The overall consensus regarding the core message of the Christian Scriptures is remarkably consistent, despite variations in both theology and practice among churches. The history of the church reveals twin impulses that have combined for centuries through the inward experience of spiritual devotion and the outward demonstration of service to others. We are reminded that divine grace is a gift but faith in the absence of service is lifeless. Contemplation and action go together like a hand in a glove.
Since its founding 160 years ago, Central College has expressed its faith affiliation by fostering an environment in which a personal spiritual journey is nurtured and active engagement in service is encouraged. Each member of this diverse campus community can find a way to connect through collective reflection and shared service.
In the 2010 book American Grace: How Religion Divides and Unites Us, Robert D. Putnam (Harvard University) and David E. Campbell (University of Notre Dame) spend considerable time exploring extensive sociological research as it pertains to religion in America. In one section, they articulate the relationship between all types of religious affiliation and social phenomena such as neighborliness, service, philanthropy and civic engagement. They note that the effects of religious affiliation are pronounced in these areas of citizenship, when controlling for all other demographic variables. However, it turns out to be less a matter of theology or denominational affiliation. The effect appears to flow from the networks of relationships facilitated by religious organizations. To put it more simply, if you are a member of a religious community, you are more likely to give and to serve. They note:
“…religiously based social networks lead people not just inward to the church but outward to that wider secular community in terms of giving, volunteering and participating in civic life.”

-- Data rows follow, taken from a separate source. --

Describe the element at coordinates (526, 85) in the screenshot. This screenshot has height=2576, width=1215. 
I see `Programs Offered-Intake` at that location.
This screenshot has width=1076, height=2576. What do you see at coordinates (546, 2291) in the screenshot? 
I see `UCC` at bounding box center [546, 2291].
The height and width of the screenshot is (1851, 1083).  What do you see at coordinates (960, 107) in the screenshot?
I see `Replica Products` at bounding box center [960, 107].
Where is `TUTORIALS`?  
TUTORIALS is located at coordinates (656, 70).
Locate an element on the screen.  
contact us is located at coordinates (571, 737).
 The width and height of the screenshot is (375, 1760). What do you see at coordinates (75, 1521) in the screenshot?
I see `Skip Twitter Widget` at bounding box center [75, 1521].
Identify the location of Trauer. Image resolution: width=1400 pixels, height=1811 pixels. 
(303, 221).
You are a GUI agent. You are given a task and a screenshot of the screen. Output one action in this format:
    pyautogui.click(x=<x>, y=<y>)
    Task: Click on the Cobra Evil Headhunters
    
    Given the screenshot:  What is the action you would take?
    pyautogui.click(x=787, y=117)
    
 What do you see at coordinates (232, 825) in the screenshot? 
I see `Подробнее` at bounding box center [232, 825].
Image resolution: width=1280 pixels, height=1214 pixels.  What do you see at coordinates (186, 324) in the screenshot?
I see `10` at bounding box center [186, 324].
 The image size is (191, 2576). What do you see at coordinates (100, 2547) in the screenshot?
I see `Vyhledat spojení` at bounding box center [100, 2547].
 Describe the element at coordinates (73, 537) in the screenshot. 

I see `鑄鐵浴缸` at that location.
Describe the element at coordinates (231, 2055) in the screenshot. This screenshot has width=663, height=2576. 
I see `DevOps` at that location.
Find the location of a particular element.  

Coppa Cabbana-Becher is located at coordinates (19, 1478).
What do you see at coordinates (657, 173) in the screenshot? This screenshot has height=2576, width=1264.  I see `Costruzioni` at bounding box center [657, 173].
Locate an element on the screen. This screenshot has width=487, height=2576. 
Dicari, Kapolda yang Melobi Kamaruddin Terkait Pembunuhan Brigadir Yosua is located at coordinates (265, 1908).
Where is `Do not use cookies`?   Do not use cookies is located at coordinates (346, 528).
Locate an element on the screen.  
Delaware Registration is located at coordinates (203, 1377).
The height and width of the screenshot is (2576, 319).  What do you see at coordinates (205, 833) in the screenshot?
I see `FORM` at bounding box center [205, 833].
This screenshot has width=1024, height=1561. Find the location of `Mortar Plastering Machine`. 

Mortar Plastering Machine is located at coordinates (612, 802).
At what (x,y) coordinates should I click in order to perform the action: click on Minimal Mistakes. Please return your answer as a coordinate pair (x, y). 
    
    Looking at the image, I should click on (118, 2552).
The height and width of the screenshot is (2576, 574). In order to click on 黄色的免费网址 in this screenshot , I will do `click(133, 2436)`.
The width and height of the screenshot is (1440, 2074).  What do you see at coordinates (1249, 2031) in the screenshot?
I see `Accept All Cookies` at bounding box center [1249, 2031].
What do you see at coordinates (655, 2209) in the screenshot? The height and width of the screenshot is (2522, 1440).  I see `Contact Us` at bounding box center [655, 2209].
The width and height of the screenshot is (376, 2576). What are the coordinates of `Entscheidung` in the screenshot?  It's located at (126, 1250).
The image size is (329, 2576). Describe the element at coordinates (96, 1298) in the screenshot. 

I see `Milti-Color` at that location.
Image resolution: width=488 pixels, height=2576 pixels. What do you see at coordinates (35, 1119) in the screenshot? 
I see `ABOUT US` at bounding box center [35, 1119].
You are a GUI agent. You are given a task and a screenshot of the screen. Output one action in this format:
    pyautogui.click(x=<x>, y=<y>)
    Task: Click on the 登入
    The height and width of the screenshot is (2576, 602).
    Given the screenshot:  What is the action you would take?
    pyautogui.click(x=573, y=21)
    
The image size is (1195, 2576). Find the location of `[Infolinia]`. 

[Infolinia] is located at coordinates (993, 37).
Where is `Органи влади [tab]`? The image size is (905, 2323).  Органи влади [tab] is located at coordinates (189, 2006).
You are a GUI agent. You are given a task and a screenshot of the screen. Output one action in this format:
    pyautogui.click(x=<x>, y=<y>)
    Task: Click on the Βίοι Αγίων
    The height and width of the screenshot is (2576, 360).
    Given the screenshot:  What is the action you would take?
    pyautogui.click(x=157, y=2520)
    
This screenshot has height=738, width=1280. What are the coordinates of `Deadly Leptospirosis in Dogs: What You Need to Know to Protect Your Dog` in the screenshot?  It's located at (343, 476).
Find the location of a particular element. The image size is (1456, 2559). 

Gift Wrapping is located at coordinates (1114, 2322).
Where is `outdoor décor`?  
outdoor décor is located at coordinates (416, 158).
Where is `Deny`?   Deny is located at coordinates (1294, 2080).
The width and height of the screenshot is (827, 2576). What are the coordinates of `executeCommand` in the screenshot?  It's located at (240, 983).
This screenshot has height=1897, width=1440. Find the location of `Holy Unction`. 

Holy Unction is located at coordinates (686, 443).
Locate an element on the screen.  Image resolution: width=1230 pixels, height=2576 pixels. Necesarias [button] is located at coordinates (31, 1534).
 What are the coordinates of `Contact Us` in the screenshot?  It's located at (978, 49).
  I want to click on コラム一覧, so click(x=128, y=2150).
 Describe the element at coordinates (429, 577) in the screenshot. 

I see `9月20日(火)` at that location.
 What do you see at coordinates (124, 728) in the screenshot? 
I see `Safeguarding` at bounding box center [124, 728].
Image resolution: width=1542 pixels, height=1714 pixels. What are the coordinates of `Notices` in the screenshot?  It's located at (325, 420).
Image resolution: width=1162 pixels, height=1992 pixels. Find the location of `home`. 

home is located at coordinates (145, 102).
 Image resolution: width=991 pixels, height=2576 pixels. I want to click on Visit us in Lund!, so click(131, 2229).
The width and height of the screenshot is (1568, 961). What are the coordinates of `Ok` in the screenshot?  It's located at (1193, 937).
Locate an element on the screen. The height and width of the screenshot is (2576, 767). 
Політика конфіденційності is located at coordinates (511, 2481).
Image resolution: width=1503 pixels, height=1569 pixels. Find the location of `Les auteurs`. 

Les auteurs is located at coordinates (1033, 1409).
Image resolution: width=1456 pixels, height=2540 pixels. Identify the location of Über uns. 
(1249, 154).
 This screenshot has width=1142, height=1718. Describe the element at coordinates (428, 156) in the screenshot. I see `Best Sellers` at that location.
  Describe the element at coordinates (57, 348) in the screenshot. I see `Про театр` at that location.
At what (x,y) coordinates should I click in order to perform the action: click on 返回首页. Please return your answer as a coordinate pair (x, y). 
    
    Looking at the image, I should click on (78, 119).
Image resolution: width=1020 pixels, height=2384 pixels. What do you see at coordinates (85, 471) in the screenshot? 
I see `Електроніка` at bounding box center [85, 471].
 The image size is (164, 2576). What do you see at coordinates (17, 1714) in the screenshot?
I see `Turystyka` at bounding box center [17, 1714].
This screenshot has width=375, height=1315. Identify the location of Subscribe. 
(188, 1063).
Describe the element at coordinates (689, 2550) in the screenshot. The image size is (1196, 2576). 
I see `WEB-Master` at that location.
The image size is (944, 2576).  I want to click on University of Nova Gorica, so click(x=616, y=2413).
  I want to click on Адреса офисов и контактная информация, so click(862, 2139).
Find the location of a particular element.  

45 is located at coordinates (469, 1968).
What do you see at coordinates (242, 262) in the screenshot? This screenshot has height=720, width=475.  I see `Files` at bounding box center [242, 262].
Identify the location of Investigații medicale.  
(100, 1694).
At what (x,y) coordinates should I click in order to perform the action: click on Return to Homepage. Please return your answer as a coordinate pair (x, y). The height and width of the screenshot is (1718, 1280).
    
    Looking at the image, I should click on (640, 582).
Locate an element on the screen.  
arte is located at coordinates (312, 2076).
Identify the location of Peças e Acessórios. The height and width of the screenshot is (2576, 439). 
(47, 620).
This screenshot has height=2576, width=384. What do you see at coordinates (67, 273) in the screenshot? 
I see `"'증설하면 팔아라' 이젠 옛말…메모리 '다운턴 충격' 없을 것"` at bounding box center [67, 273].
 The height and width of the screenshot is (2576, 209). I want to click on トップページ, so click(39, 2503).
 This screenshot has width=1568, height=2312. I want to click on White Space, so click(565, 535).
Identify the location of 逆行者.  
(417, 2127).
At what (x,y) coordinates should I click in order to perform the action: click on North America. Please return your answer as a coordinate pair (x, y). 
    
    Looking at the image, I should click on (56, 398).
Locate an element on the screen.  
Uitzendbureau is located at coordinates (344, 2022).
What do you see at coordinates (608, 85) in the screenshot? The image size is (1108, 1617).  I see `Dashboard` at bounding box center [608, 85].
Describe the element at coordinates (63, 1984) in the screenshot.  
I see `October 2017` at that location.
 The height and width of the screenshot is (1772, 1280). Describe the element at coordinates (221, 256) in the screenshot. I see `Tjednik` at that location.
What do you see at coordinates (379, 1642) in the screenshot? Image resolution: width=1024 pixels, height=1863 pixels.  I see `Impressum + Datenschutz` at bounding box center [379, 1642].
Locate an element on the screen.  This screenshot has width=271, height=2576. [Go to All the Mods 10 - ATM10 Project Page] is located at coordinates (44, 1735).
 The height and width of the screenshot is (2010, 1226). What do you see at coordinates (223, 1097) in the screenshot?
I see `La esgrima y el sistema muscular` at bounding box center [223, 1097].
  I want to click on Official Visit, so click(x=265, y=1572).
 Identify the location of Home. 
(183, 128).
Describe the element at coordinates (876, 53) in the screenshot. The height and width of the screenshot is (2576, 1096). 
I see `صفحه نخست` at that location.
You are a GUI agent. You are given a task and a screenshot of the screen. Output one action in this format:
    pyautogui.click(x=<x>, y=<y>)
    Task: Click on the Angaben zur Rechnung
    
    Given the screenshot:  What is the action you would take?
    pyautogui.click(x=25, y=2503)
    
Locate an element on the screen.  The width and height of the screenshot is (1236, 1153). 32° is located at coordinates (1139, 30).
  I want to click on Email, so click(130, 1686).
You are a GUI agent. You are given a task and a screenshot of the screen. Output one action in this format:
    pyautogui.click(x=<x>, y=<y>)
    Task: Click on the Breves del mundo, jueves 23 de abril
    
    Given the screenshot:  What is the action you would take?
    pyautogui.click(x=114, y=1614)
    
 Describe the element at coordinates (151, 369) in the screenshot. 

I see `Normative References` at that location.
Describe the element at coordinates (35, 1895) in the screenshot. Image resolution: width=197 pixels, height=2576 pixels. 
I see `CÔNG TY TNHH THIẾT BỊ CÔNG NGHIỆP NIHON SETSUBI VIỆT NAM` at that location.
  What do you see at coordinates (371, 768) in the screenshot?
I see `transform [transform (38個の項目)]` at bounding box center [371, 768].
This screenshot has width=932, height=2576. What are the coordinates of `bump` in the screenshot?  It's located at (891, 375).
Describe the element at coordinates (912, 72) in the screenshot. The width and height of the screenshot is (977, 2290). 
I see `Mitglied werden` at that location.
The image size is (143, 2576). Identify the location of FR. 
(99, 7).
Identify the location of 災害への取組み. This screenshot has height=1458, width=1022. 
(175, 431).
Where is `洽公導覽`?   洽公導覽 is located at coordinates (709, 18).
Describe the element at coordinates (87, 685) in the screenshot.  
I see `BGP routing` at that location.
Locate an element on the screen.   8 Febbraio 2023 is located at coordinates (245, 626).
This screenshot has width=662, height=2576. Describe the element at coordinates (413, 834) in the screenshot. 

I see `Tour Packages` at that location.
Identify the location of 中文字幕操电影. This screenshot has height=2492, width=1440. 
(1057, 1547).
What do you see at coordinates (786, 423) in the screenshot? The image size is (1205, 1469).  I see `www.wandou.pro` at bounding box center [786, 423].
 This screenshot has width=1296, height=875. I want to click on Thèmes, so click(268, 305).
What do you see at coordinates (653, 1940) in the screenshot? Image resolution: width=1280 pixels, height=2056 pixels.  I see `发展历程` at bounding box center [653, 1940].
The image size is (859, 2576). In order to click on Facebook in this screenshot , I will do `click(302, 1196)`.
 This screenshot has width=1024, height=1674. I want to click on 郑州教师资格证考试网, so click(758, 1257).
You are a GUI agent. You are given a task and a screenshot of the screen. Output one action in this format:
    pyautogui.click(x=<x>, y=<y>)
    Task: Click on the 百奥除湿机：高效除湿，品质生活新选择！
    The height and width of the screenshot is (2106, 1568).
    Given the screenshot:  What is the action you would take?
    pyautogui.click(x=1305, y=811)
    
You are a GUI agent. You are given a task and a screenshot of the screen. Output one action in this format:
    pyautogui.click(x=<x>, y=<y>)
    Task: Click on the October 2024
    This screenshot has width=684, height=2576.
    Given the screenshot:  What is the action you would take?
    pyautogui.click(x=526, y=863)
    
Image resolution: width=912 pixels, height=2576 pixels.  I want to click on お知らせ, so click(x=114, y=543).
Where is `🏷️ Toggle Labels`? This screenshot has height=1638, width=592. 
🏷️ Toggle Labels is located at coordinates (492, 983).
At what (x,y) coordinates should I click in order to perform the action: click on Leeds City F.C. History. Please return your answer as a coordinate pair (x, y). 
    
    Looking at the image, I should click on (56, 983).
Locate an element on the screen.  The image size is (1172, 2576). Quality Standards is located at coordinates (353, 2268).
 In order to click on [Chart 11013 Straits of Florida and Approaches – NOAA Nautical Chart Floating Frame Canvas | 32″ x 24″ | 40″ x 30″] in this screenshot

I think the same is true for an academic community, especially one that brings together many people from various faith traditions deeply rooted in an appreciation for divine grace and volunteer service. These are principles that can guide us. These principles teach us that we are the humble beneficiaries of a world rich with natural resources and beauty; that we are privileged to express ourselves through art and creativity; that we are given the strength needed to learn, to work and to perform; and that together we can lift those in need to higher ground. It is our calling to serve.